Recessions can be unpleasant and cause worry; they may bring hardship to individuals who lose their jobs, homes, or businesses. That being said, it’s important to understand that recessions are a natural, unavoidable stage of the economic cycle. In fact, a recession occurs every 6 years on average.
It’s important not to panic about the thought of a recession, no matter how distressing it may be. Properly preparing yourself will help you feel more at ease and protect your assets from heavy loss.
Review and Reduce Your Expenses
It’s important to review your finances in the wake of a recession. This will allow you to identify your needs and financial health. Understand how much income you bring in each month, and what your essential expenses are. Essential spending includes necessities: rent, groceries, medications, car etc.
Once you budget your finances, you’ll have a better understanding of where your money needs to go, and where you can trim additional, non-essential spending. Think about subscriptions that you’re not really using; sometimes we forget that we’re even subscribing to certain things, which can add on to monthly expenses quite a lot. Reviewing and budgeting your finances will help you avoid taking on any excess debt, pay off debt, and build your savings so that you can be in a healthy financial position.
Contribute To Or Start Your Emergency Fund
You never know what emergencies might occur, so it’s a good idea to always be prepared. It’s important to set aside money for emergencies like a job loss, medical bills, vehicle repairs and more.

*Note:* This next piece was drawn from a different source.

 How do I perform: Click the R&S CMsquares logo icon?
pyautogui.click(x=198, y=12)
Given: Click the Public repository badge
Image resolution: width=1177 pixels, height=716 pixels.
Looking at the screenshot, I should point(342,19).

Saving at least 3 months of net pay is good for emergencies, and will set you up to successfully navigate uncertainties. Consider adding to your budget a percentage to be contributed to emergency funds.

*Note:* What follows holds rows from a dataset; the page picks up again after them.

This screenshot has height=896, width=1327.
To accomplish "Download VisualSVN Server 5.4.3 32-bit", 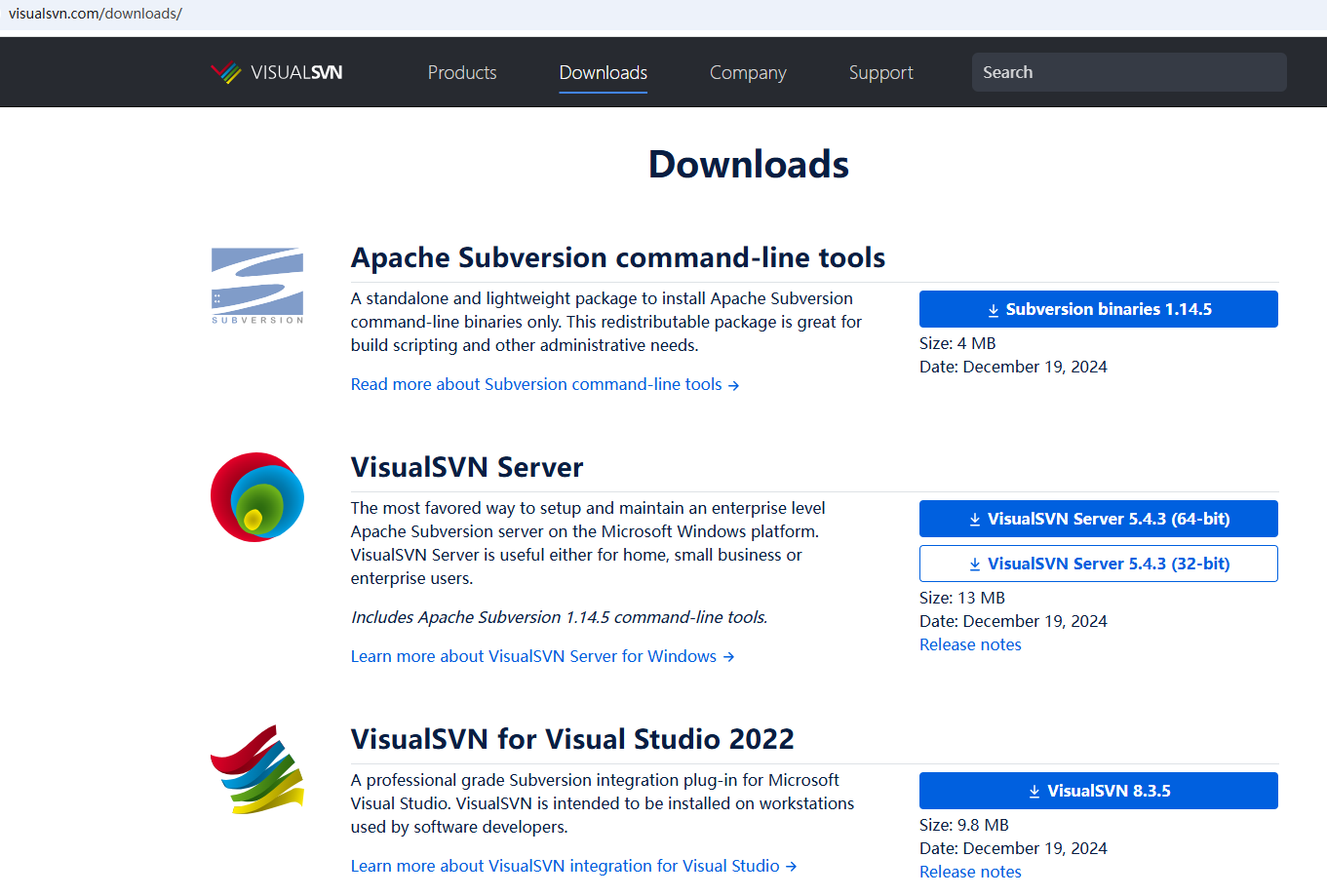I will (x=1098, y=564).
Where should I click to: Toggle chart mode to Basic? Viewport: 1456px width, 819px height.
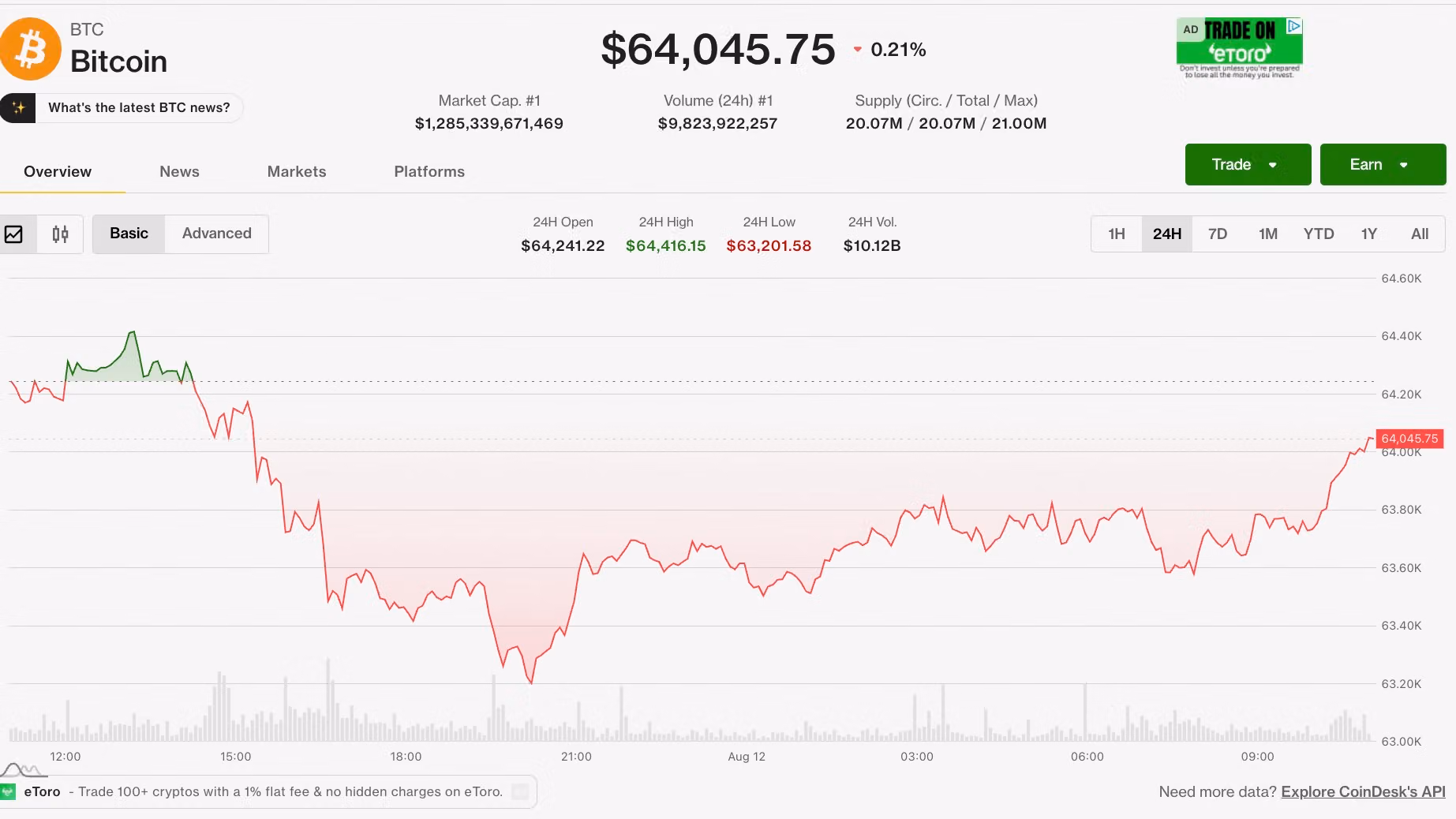pos(129,234)
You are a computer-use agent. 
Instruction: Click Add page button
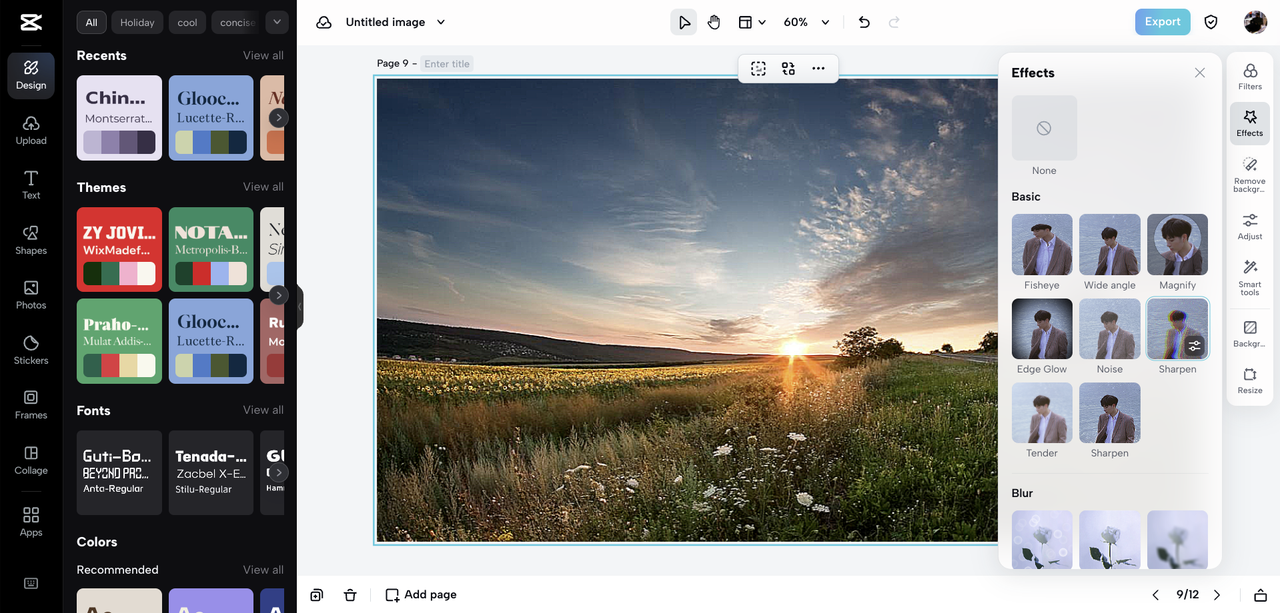click(x=421, y=595)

While it might be a difficult decision to pull from your emergency savings, it’s important to understand that this is a natural part of our finances. Emergency savings are for emergencies and are meant to be used if necessary.
Pay Off Debts That Have The Highest Interest Rates
If you have any debt, focus on paying off the ones with the highest interest rates. When your income is flowing and economic conditions are stable, you will have an easier time doing this. When the economy declines, it might make it much harder for you to be able to pay your debts, so it’s important to do this while you can.

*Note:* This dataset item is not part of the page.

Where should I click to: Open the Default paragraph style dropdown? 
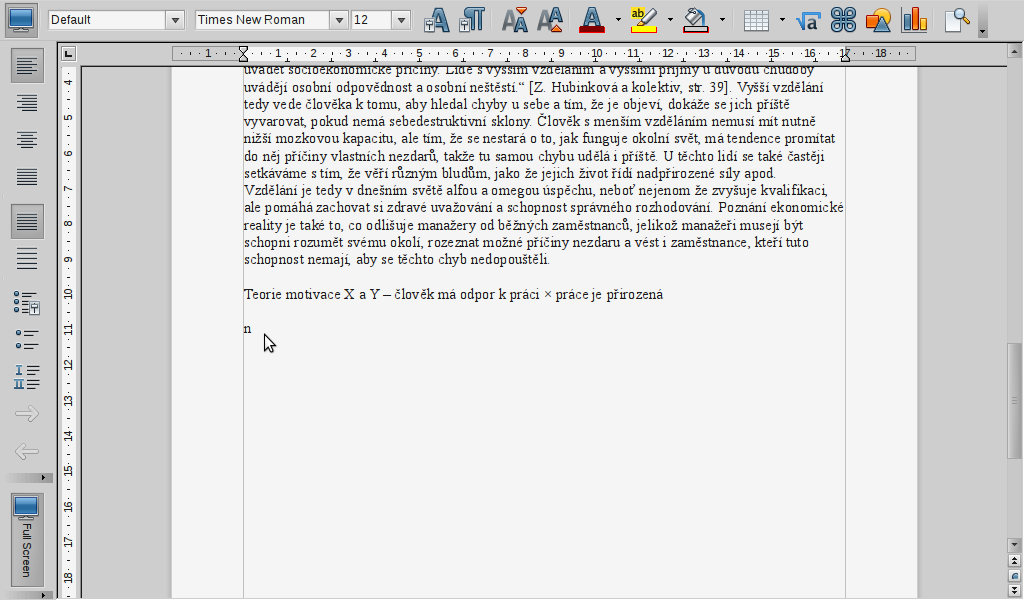(175, 20)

Focusing on paying off debt with the highest interest rates is crucial as you will save significantly on interest payments; the interest won’t have time to compound. This will help save you money and allow you to redirect your funds to other financial obligations.
Think About Your Career Options
It’s a good idea to be proactive and not reactive, and to take full control of what is in your control. You can do this by ensuring your LinkedIn profile is up to date, preparing your resume, and growing your professional network. Developing your professional skills and experiences are also important in maintaining your competence. Even certain industries or companies in recessions thrive, which can allow you new career opportunities if necessary.
Expand Your Income Sources
Find new creative ways to make additional income. Diversifying your income will add a level of stability to your finances. If one stream of income fails, it ensures that you will always have backup sources, something to fallback on.
Having a side hustle, freelancing, or working a part-time job can add extra security and funds to your finances.